Let $ABC$ be a triangle in the plane. 
 Then for any linear function of two variables $u$. 
$$
\int_{\triangle}|\nabla u|^2=\gamma_{AB}(u(A)-u(B))^2+
\gamma_{AC}(u(A)-u(C))^2+\gamma_{BC}(u(B)-u(C))^2,
$$
 where
$$
\gamma_{AB}=\frac{1}{2}\cot(\angle C),
\gamma_{AC}=\frac{1}{2}\cot(\angle B),
\gamma_{BC}=\frac{1}{2}\cot(\angle A).
$$
What is a good reference for the formula? Is it due to R. Duffin?

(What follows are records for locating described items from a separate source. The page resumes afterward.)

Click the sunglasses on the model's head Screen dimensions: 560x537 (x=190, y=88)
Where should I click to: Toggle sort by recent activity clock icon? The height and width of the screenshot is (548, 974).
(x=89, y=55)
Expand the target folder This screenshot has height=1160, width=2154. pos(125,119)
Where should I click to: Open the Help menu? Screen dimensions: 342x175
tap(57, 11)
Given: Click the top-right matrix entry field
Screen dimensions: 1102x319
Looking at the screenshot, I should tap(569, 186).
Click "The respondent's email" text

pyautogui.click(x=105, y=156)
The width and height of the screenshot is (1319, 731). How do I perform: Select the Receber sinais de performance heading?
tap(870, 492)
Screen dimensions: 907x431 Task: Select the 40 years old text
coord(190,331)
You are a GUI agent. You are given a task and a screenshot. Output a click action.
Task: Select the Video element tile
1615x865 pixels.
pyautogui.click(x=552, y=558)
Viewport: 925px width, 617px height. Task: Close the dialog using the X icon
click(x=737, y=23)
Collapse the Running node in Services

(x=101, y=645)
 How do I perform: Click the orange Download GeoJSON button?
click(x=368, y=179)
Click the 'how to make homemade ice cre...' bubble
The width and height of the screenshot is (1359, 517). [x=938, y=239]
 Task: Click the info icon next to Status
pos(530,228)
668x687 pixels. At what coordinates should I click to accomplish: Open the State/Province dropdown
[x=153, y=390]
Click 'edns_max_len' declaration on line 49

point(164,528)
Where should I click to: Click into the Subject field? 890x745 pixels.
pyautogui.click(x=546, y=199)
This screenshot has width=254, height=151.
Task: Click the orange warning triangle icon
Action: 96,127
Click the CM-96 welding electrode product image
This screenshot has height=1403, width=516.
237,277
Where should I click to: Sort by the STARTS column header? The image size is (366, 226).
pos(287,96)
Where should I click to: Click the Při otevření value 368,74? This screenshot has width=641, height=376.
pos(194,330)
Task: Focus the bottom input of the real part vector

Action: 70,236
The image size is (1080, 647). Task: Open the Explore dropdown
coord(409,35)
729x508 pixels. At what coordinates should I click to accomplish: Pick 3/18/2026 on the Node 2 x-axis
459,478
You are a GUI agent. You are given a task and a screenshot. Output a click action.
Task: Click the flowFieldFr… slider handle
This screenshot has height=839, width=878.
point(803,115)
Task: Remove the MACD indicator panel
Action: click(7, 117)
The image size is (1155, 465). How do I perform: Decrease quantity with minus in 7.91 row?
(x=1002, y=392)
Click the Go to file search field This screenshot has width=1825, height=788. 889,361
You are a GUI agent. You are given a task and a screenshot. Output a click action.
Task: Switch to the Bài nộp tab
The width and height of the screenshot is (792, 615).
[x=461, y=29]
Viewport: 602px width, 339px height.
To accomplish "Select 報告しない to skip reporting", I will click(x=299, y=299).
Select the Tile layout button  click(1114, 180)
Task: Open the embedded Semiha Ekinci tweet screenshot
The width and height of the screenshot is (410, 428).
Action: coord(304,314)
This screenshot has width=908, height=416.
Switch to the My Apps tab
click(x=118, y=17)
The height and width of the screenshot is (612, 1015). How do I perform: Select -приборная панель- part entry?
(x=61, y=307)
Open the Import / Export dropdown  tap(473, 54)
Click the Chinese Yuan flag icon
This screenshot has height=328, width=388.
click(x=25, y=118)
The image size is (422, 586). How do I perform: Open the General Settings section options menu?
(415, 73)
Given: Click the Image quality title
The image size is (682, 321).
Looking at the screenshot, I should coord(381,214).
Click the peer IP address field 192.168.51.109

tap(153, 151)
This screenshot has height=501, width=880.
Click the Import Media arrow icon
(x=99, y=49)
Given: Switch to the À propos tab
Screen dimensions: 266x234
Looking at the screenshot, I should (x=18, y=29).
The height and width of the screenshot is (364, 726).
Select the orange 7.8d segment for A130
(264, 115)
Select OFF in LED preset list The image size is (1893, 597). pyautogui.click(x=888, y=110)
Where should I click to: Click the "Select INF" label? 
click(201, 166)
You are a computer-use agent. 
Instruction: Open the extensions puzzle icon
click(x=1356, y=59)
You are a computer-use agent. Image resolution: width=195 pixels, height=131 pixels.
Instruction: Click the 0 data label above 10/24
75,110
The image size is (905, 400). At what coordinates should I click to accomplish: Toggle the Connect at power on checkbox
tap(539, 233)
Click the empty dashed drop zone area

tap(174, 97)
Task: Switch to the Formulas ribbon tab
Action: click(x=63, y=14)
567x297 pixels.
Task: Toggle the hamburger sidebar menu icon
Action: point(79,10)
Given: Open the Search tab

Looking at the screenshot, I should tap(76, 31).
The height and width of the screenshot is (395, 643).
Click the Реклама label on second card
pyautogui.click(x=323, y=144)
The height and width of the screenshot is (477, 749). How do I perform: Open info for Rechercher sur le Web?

Is there generalization to linear functions of three variables? The number of parameters fits (in any $nD$), and it seems like one needs to calculate 6x6 Cayley-Menger like determinants, but it's difficult and the geometric interpretation is not clear.
Thank you.
 A: The solution by @Shuhao Cao is nice. However it is too long to follow. There is a short way to do this. It is easy to check that $\int_{\Delta}|\nabla u|^2$ is invariant under translation  and rotation 
$$ x\to x+h,y\to y+k, x\to x\cos\theta-y\sin\theta,y\to x\sin\theta+y\cos\theta.$$
Thus we can take the coordinates of $A,B,C$ as
$$ A(0,0), B(x_B,0), C(x_C,y_C) $$
respectively, from which we obtain
$$ \cot A=\frac{x_C}{y_C}, \cot B=\frac{x_B-x_C}{y_C}, |\Delta|=\frac{1}{2}x_By_C. $$
From the identity 
$$ \cot A\cot B+\cot B\cot C+\cot C\cot A=1$$
we have
$$ \cot C= \frac{-x_Bx_C+x_C^2+y_C^2}{x_By_C}$$
Let $u=\alpha x+\beta y+\gamma$ and hence $|\nabla u|^2=\alpha^2+\beta^2$. So we have to show the following identity
$$ (\alpha^2+\beta^2)|\Delta|=\frac{1}{2}\alpha^2 x_B^2\cot C+\frac{1}{2}(\alpha x_C-\beta y_C)^2\cot B+\frac{1}{2}[\alpha (x_B-x_C)-\beta y_C]^2\cot A.$$
Note 
\begin{eqnarray*}
RHS&=&\frac{\alpha^2}{2}[x_B^2\cot C+x_C^2\cot B+(x_B-x_C)^2\cot A]\\
&&+\frac{\alpha^2}{2}y_C^2(\cot B+\cot A)+\alpha\beta[-x_Cy_C\cot B+(x_B-x_C)\cot A].
\end{eqnarray*}
It is easy to check
$$ y_C^2(\cot B+\cot C)=x_By_C,-x_Cy_C\cot B+(x_B-x_C)\cot A=0 $$
and 
$$ x_B^2\cot C+x_C^2\cot B+(x_B-x_C)^2\cot A=x_By_C. $$
Thus 
$$ RHS=(\alpha^2+\beta^2)|\Delta|=LHS. $$
A: Let $(x_k, y_k,z_k)$ be four points in 3D. Then for a linear function 
$$u(x,y,z)=Ax+By+Cz+D,$$ 
and
$$ x_{kl}=x_k-x_l, \dots $$
matching coefficients in the identity in question, one gets the following system of equations:
$$
\begin{pmatrix}
x_{12}^2 & x_{13}^2 & \dots & x_{34}^2 \\
y_{12}^2 & y_{13}^2 & \dots & y_{34}^2 \\
z_{12}^2 & \dots & \dots & \dots \\
x_{12}y_{12} & x_{13}y_{13} & \dots & \dots \\
x_{12}z_{12} & \dots & \dots & \dots \\
y_{12}z_{12} & y_{13}z_{13} & \dots & y_{34}z_{34} \\
\end{pmatrix}
\begin{pmatrix}
\gamma_{12} \\ \gamma_{13} \\ \dots \\ \dots \\ \dots \\ \gamma_{34}
\end{pmatrix} =
Vol_{\triangle} 
\begin{pmatrix}
1 \\ 1 \\ 1  \\ 0 \\ 0 \\ 0
\end{pmatrix},
$$
where
$$ x_{kl}+x_{lm}+x_{mk}=0, \dots $$
 Can these expression be simplified? Is there geometric interpretation of the solution?